10 REASONS Why Criminalization of HIV Transmission Harms Women

ATHENA Network addresses HIV-related discrimination through laws

The legislative trend toward criminalizing HIV exposure or transmission undermines public health and women’s human rights.’

Tyler Crone, Co-Founder and Coordinating Director of the ATHENA Network.

Responding to current trends towards criminalizing HIV transmission and exposure, human rights and AIDS activists are raising concerns about the implications of these laws, especially for women.

Calling for rights-based approaches in the response to HIV and AIDS, the publication ‘10 Reasons Why Criminalization of HIV Exposure or Transmission Harms Women’ clearly illustrates how criminalizing HIV exposure or transmission – far from providing justice for women – endangers and further oppresses women. This document, with 21 original endorsing organizations from around the world, affirms the protection and advancement of women’s rights as key for effective HIV and AIDS responses, and opposes laws that criminalize HIV exposure or transmission.
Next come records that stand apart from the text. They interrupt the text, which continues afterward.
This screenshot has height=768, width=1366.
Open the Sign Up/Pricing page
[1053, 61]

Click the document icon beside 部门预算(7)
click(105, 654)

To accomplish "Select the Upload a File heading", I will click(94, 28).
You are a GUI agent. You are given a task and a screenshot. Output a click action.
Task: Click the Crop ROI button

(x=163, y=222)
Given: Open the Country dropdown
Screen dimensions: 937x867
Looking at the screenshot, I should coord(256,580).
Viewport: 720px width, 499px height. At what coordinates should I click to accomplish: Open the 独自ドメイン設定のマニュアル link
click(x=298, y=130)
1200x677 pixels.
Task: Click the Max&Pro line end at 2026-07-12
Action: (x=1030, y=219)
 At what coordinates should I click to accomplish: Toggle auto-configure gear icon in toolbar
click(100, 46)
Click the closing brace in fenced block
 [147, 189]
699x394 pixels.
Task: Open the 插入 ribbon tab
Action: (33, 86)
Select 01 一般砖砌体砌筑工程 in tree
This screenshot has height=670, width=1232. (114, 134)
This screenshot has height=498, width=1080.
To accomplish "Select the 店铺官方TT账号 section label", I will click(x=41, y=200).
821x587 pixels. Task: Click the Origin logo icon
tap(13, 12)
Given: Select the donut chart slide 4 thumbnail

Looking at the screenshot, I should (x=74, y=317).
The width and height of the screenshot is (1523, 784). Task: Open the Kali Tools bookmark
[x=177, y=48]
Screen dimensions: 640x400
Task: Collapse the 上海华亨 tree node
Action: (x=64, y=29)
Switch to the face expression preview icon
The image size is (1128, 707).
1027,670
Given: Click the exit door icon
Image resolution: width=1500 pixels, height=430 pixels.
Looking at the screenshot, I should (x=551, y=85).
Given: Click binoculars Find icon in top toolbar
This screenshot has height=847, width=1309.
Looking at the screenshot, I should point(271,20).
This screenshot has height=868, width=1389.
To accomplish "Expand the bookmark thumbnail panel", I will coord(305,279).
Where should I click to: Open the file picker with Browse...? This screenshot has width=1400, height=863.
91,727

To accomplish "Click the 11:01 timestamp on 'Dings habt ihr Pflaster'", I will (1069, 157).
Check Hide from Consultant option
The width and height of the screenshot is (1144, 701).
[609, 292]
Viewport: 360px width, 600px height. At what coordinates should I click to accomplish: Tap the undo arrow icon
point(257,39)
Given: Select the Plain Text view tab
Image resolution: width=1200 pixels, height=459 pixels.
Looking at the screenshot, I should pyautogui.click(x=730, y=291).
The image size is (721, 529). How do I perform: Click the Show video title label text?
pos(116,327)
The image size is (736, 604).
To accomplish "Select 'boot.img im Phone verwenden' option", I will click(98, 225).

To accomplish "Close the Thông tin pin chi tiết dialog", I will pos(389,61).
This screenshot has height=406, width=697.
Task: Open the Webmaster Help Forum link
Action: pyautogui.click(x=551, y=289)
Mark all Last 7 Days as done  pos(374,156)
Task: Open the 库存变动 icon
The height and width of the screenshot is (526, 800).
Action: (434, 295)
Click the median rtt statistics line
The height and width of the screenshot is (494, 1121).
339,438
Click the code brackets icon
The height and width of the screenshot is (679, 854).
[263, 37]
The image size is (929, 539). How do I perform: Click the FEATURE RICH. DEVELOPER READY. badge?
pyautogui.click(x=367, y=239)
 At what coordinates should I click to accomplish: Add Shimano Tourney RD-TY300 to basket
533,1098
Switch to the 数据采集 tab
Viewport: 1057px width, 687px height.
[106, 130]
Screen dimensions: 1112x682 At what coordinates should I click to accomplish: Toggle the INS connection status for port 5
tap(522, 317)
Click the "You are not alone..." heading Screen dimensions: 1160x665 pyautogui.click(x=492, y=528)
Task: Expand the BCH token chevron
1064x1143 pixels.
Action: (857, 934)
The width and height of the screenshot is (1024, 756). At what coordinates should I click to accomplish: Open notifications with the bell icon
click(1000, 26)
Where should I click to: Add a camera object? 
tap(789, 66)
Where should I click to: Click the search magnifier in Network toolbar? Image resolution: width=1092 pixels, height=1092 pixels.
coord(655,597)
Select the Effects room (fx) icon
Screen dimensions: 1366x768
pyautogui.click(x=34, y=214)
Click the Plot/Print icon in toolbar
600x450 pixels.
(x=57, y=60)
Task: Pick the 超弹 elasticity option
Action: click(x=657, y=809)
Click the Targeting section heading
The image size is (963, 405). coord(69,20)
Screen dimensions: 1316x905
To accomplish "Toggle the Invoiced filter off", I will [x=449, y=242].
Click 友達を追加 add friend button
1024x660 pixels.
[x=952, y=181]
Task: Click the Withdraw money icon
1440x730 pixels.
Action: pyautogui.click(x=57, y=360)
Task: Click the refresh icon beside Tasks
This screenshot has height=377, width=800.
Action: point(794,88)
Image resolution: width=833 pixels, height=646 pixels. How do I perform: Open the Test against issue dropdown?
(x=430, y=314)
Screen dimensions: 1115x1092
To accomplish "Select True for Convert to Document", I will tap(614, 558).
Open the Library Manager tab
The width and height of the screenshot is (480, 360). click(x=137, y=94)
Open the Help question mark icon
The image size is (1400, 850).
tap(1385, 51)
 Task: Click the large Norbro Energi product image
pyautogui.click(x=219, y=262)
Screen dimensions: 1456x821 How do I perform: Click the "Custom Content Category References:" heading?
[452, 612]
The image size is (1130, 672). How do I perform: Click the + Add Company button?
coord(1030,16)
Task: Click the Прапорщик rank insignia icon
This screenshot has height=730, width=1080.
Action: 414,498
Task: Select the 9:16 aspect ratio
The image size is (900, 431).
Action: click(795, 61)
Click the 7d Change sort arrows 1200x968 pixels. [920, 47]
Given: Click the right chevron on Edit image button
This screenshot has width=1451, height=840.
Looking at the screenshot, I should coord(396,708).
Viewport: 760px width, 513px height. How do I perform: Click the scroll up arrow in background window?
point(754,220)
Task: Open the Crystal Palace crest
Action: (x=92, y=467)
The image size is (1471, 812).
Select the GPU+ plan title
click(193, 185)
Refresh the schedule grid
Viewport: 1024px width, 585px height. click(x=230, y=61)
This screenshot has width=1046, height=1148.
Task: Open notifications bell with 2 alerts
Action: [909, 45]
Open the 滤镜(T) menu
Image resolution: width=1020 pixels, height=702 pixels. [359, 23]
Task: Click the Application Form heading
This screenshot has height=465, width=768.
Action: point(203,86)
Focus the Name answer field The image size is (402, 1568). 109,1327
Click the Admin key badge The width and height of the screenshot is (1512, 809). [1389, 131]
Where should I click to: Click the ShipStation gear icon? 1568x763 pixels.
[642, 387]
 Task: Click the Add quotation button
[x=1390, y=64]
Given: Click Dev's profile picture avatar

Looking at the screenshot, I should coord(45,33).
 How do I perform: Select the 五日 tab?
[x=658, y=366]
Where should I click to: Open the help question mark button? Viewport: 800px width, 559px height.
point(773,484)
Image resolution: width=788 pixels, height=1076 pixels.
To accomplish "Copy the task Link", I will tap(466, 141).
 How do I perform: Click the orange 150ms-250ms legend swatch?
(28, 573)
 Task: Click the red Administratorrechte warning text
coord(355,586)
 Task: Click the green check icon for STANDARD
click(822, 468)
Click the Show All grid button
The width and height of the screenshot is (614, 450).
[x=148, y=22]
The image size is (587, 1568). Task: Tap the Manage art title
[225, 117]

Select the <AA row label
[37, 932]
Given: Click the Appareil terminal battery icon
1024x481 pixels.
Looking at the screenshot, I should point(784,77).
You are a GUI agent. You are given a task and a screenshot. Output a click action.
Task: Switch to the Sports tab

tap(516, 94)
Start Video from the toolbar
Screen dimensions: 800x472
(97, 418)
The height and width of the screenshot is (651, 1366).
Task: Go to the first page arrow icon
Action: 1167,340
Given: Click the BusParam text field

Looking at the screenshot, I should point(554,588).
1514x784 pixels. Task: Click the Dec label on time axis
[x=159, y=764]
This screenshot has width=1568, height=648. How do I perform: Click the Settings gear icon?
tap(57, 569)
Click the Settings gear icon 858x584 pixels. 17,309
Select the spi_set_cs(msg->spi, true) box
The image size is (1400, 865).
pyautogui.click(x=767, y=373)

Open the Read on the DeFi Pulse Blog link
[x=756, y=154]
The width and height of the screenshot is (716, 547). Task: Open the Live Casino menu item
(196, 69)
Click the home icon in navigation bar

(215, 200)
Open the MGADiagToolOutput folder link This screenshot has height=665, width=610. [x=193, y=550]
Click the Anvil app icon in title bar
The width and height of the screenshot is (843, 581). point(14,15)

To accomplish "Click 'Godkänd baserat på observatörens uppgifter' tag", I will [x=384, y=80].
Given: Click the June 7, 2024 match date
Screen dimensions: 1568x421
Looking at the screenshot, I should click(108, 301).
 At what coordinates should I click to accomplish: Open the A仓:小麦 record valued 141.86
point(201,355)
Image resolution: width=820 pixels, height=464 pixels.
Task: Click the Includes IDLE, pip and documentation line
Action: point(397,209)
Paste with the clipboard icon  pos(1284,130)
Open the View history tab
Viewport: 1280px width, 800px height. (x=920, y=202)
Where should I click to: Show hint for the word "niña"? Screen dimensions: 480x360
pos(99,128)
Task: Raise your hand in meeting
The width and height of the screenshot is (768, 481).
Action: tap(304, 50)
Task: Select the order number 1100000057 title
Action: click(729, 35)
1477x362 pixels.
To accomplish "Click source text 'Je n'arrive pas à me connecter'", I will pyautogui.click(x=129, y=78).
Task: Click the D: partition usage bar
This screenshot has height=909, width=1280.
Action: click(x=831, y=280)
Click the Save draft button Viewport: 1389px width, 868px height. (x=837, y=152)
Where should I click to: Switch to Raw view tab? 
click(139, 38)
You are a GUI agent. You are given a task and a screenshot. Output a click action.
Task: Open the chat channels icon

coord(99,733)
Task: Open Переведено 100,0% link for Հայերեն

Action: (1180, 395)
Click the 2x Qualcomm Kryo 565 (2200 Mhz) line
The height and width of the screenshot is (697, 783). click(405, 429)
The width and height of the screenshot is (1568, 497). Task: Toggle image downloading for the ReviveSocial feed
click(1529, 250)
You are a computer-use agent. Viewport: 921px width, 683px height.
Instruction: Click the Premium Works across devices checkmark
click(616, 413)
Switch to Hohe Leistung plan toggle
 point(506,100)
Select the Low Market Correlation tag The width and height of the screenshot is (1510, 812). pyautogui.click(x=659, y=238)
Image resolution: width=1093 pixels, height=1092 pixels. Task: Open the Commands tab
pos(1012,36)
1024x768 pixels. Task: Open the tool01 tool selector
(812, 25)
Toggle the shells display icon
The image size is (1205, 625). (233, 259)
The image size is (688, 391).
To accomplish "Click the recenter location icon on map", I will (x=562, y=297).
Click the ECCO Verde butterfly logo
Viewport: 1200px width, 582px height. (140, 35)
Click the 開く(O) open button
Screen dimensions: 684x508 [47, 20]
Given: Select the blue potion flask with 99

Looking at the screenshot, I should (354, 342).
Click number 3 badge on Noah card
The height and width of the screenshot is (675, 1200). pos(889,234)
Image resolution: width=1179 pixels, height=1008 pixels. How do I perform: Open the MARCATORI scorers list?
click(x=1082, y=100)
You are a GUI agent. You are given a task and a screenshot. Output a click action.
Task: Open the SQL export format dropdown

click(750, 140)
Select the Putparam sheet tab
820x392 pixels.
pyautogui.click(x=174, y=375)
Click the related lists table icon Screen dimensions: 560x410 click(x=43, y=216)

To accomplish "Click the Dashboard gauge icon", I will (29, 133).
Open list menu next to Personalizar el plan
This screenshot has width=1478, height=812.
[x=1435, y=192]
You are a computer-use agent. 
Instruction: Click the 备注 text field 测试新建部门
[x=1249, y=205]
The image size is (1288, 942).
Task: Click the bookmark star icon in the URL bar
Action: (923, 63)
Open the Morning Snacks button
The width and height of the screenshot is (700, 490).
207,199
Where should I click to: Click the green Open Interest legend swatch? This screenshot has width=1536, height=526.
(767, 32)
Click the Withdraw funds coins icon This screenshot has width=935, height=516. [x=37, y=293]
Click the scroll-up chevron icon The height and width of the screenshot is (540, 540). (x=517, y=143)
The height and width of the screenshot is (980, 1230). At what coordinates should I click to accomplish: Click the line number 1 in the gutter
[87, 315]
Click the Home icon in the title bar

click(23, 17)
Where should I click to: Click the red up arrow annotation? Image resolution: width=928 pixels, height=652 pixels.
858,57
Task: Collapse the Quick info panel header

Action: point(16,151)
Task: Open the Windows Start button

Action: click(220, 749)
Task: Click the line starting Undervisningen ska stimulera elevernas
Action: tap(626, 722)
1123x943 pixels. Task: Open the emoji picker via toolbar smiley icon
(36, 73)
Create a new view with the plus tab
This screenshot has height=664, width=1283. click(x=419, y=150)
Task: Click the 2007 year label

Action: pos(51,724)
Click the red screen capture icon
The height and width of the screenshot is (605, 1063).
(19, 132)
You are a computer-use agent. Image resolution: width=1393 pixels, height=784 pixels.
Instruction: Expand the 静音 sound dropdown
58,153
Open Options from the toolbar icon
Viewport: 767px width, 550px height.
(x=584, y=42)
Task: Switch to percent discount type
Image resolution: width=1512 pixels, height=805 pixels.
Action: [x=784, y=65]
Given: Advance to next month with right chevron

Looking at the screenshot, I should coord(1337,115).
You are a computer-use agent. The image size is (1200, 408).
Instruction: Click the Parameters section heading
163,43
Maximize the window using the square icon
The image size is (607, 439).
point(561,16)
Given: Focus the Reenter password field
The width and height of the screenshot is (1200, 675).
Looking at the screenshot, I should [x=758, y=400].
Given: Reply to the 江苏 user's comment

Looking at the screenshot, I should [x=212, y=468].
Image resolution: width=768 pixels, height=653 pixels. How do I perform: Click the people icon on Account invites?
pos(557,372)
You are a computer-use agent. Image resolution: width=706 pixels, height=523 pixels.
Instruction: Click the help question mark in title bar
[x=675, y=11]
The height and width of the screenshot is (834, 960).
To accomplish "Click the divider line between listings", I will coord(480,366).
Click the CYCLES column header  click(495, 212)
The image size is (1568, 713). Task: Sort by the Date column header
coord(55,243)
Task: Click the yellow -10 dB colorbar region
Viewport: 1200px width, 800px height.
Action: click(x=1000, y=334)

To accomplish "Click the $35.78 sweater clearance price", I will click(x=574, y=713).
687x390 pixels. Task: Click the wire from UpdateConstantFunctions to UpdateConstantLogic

Women continue to be disproportionately infected and affected by HIV and AIDS. More than half of all people living with HIV are women, and women continue to be at high risk of HIV infection and of related rights abuses. Thus, any response to HIV and AIDS should take into account the effects that the pandemic, and the responses to it, have upon women and women’s vulnerability to HIV infection. Given the gendered societal context in which laws that criminalize HIV transmission or exposure will be applied and implemented, it is more likely to be women who will be prosecuted and feel the consequences of such legislation.

Recently, more than 20 countries in sub-Saharan Africa alone have passed legislation with clauses ranging from mandatory HIV testing and disclosure, to criminalizing exposure or transmission of HIV. Similar laws have been enacted, or are pending, in parts of Asia, Latin America, and the Caribbean. However, as argued by Johanna Kehler, Director of the AIDS Legal Network, South Africa:

‘What we need are interventions that address women’s HIV risks; not legislation that increases women’s vulnerabilities to HIV transmission and to rights abuses. We need laws that protect women’s rights and not tools that criminalize women. We need to focus on removing barriers to effective HIV responses, not on creating additional obstacles for women’s access to available HIV prevention, treatment, care, and support. Criminalizing HIV transmission is indeed ‘bad policy’; as it threatens human rights and harms women.’

While a call to apply criminal law to HIV exposure and transmission is often driven by a well intentioned wish to protect women, it does nothing to address the gender-based violence or the deep economic, social, and political inequalities that are at the root of women’s and girls’ disproportionate vulnerability to HIV.

‘Laws that criminalize HIV exposure and transmission will further victimize and oppress women; as these laws will aggravate the risk of violence and abuse, reinforce gendered inequalities, promote fear and stigma, and ultimately increase women’s risks to HIV and HIV-related rights abuses’ stated Michaela Clayton, Director of the AIDS and Rights Alliance for Southern Africa.